In mammalian and avian species, TNNT1 gene has a total of 14 exons, among which exon 5 encoding an 11-amino acid in the N-terminal region is alternatively spliced, generating a high molecular weight and a low molecular weight slow TnT splice forms (Jin, Chen et al. 1998). Biochemical studies showed that TnT splice forms have detectable different molecular conformation in the middle and C-terminal regions, producing different binding affinities for TnI and tropomyosin. The alternative splice forms of ssTnT play a role in skeletal muscle adaptation in physiologic and pathological conditions. Alternative splicing at alternative acceptor sites of intron 5 generates a single amino acid difference in the N-terminal region of ssTnT, of which functional significance has not been established.

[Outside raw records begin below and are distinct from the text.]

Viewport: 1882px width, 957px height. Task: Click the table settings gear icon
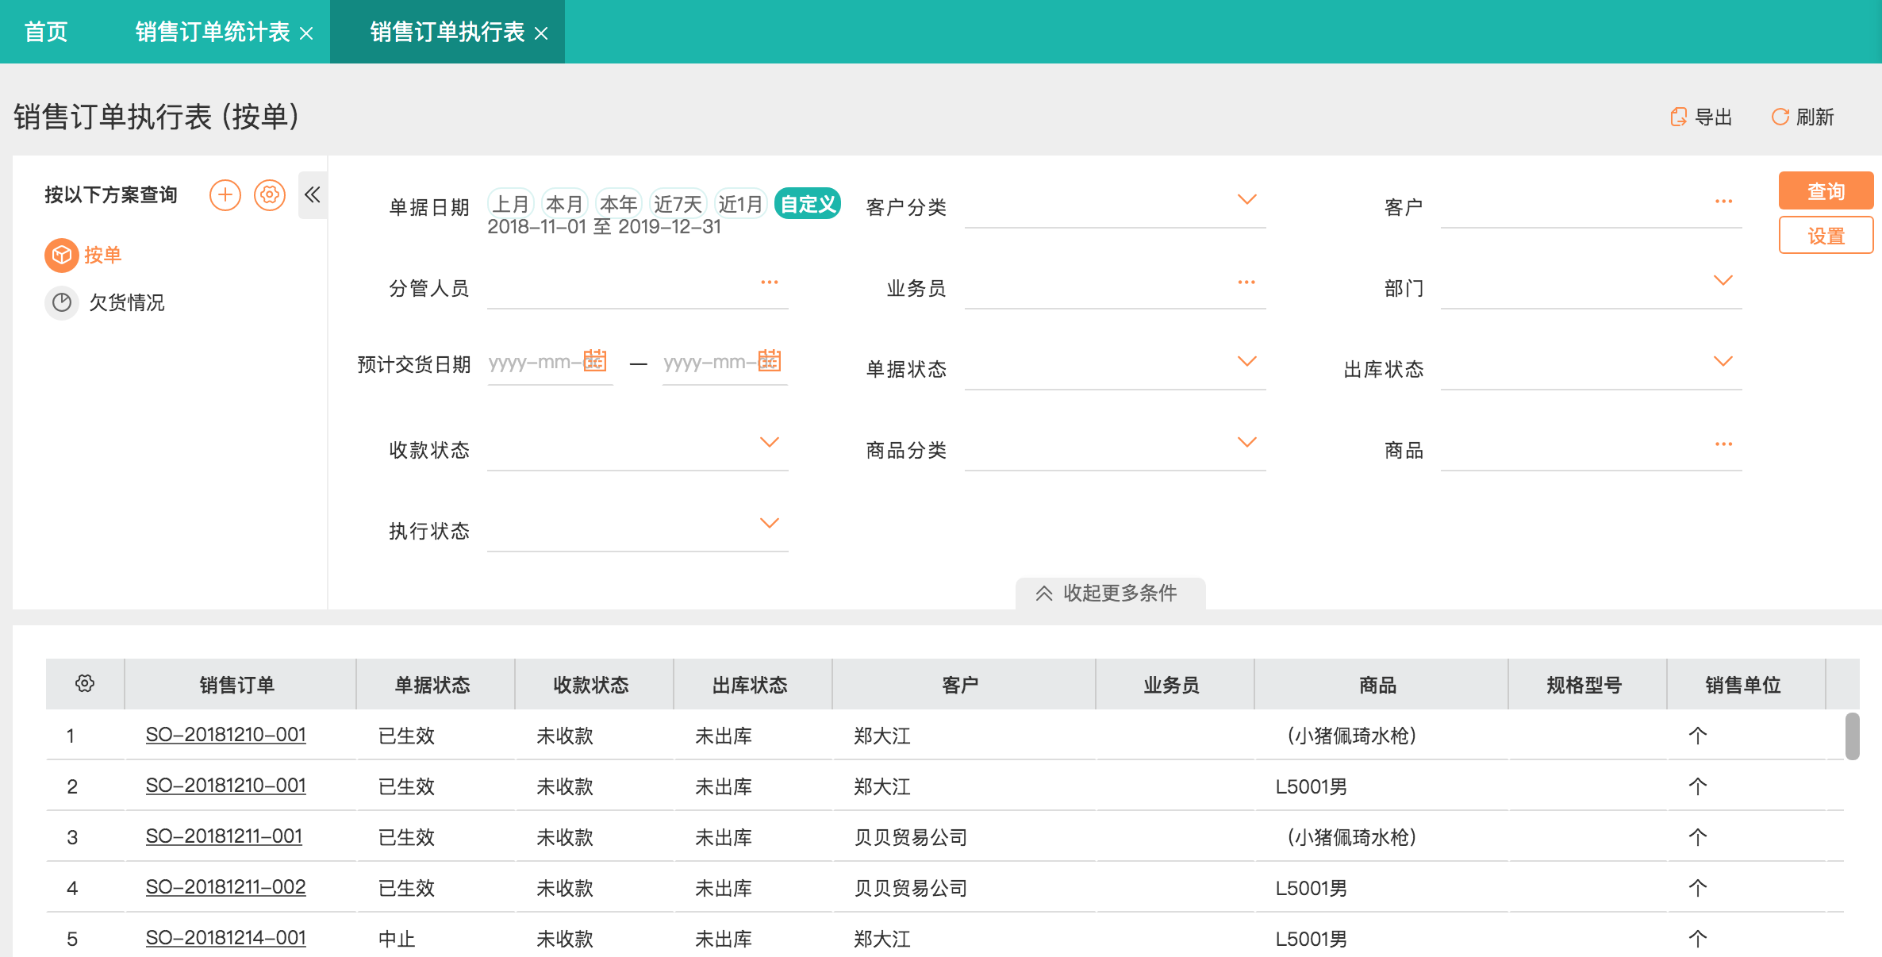(84, 682)
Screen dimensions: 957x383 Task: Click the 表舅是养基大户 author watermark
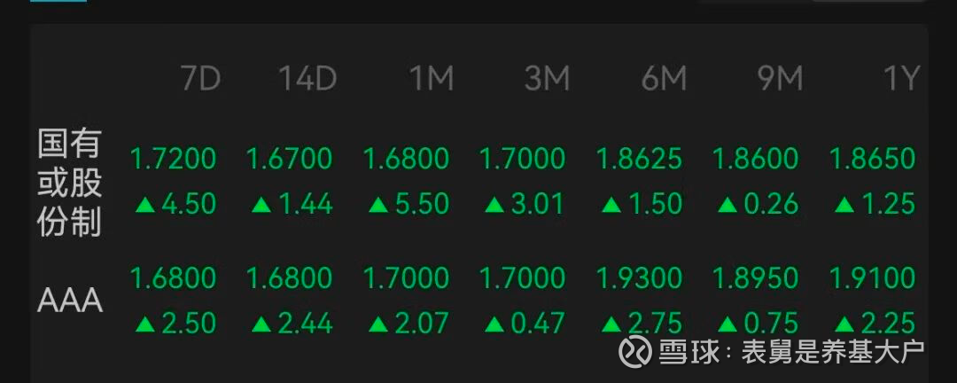point(833,352)
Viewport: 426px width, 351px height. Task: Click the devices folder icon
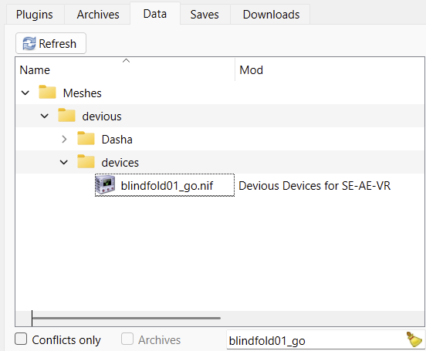click(x=86, y=162)
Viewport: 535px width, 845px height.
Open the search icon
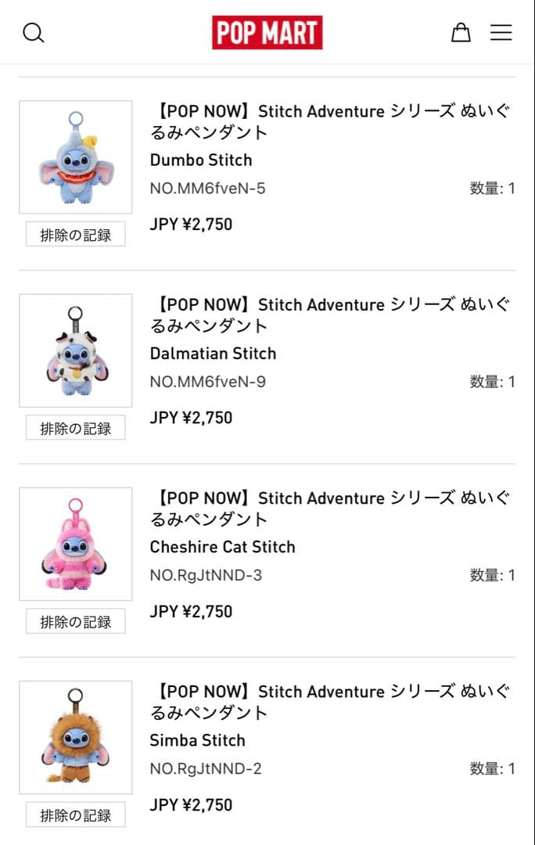click(33, 33)
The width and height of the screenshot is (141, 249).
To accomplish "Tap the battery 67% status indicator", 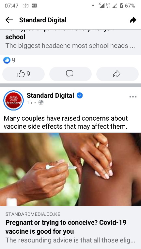I will coord(128,6).
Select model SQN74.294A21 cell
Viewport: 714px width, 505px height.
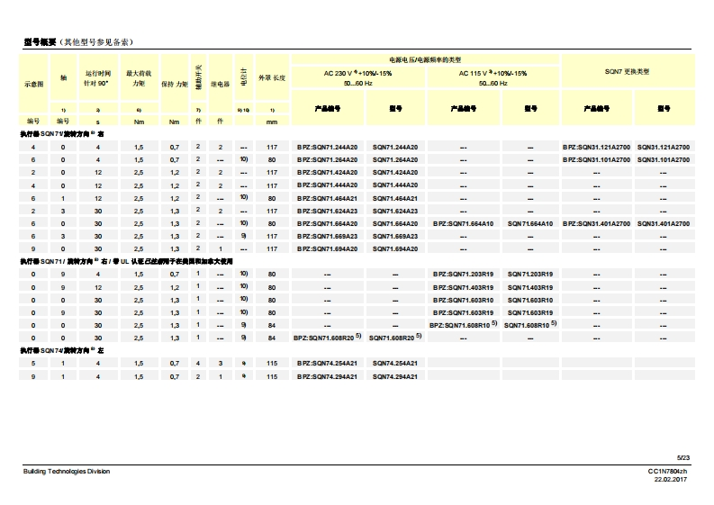[395, 375]
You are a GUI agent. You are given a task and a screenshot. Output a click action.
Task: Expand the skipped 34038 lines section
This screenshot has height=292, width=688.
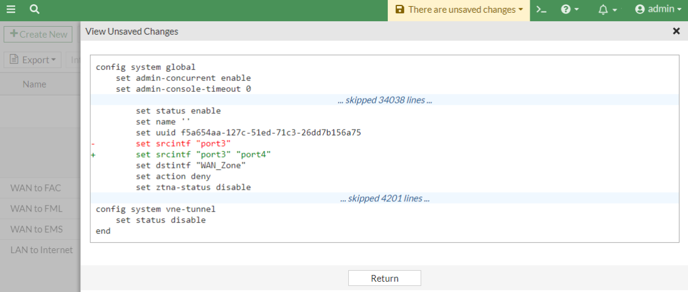click(385, 100)
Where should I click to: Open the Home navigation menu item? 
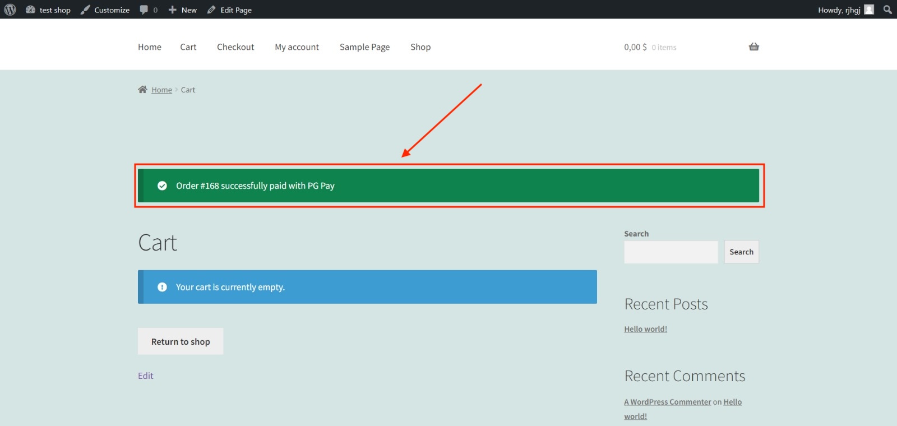(150, 47)
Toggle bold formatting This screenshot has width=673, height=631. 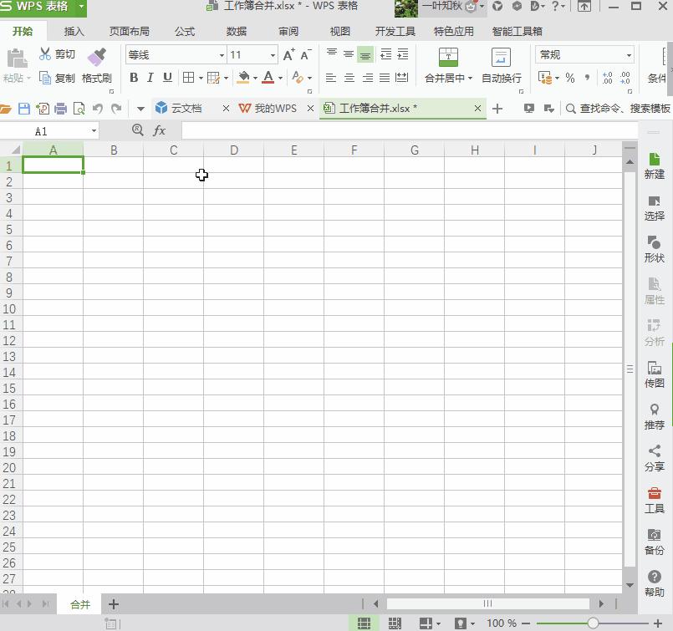(134, 78)
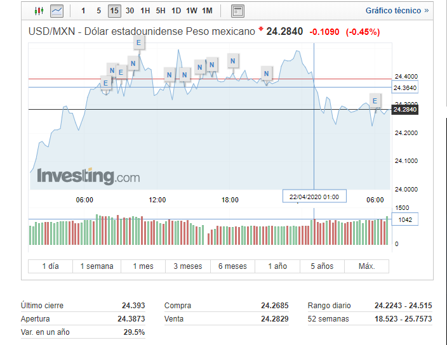
Task: Click the 1042 volume value label
Action: coord(404,219)
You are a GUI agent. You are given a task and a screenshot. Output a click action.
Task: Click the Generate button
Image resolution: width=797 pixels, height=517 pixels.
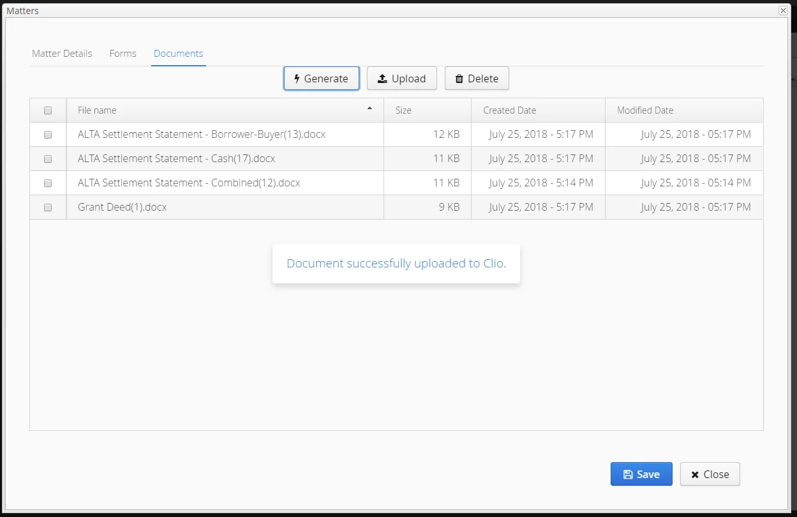[x=321, y=78]
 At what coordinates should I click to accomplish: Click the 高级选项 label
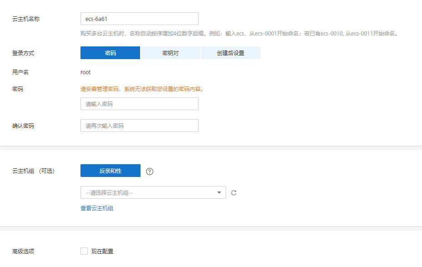point(23,251)
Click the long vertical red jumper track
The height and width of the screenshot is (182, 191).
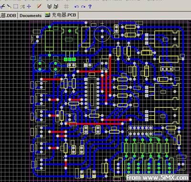pos(110,75)
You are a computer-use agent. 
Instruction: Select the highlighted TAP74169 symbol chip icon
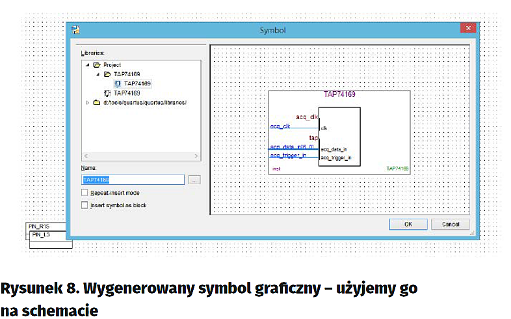118,83
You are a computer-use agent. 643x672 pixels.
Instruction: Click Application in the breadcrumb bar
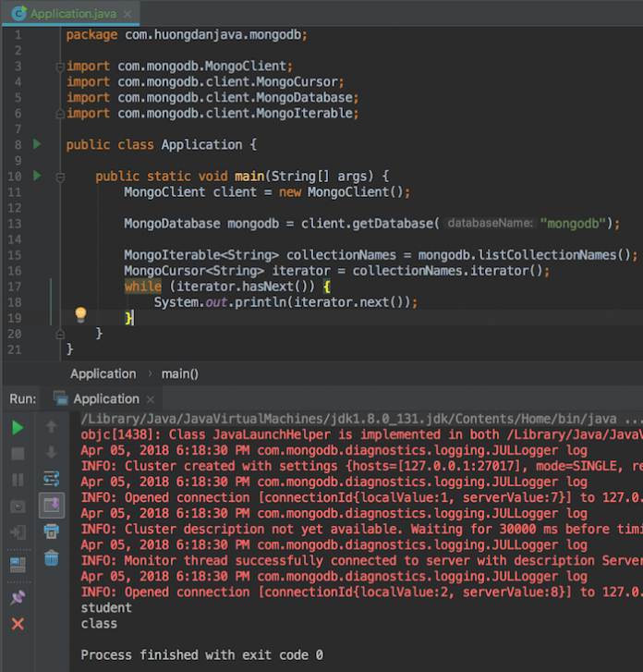(x=103, y=373)
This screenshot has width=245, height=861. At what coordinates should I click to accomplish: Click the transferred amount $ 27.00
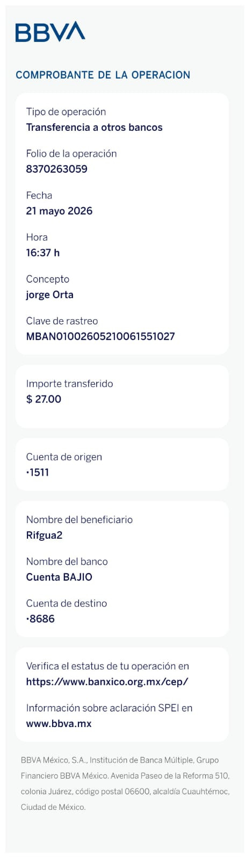[x=44, y=399]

== Clinical significance ==

A nonsense mutation E180X in the exon 11 of TNNT1 gene causes Amish Nemaline Myopathy (ANM), which is a severe form of recessive nemaline myopathy originally found in the Old Order Amish population in Pennsylvania, USA. Truncation of the ssTnT polypeptide chain by the E180X mutation deletes the tropomyosin-binding site 2 as well as the binding sites for TnI and troponin C (TnC) in the C-terminal region (Fig. 3). Consistent with the recessive phenotype, the truncated ssTnT is incapable of incorporation into the myofilaments and completely degraded in muscle cells.

Tnnt1 gene targeted mouse studies reproduced the myopathic phenotypes of ANM. ssTnT null mice showed significantly decreased type I slow fibers in diaphragm and soleus muscles with hypertrophy of type II fast fibers, increased fatigability, and active regeneration of slow fibers (Wei, Lu et al. 2014).

Recent case reports identified three more mutations in TNNT1 gene to cause nemaline myopathies outside the Amish population. A nonsense mutation S108X in exon 9 was identified in a Hispanic male patient with severe recessive nemaline myopathy phenotype. A Dutch patient with compound heterozygous TNNT1 gene mutations that cause exon 8 and exon 14 deletions also presents nemaline myopathy phenotypes. A rearrangement in TNNT1 gene (c.574_577 delins TAGTGCTGT) leading to aberrant splicing that causes C-terminal truncation of the protein (L203 truncation) was reported in 9 Palestinian patients from 7 unrelated families with recessively inherited nemaline Myopathy.

Illustrated in Fig. 3, the S108X mutation truncates ssTnT protein to cause a loss of functional structures equivalent to that of E180X. The exon 8 deletion destructs the middle region tropomyosin-binding site 1. The L203 truncation deletes the binding sites for TnI and TnC but preserves both tropomyosin-binding sites 1 and 2. It remains to be investigated whether this novel mutation is able to bind the actin-tropomyosin thin filament in vivo and how it causes recessive nemaline myopathy.

Alternative splicing of exon 5 produces high and low molecular weight splice forms of ssTnT. The low molecular ssTnT was significantly upregulated in type 1 (demyelination) but not type 2 (axon loss) Charcot-Marie-Tooth disease, suggesting that structural modification of TnT in the myofilaments may contribute to adaptation to abnormalities in neuronal activation.

== Interactions ==

TNNT1 has been shown to interact with PRKG1.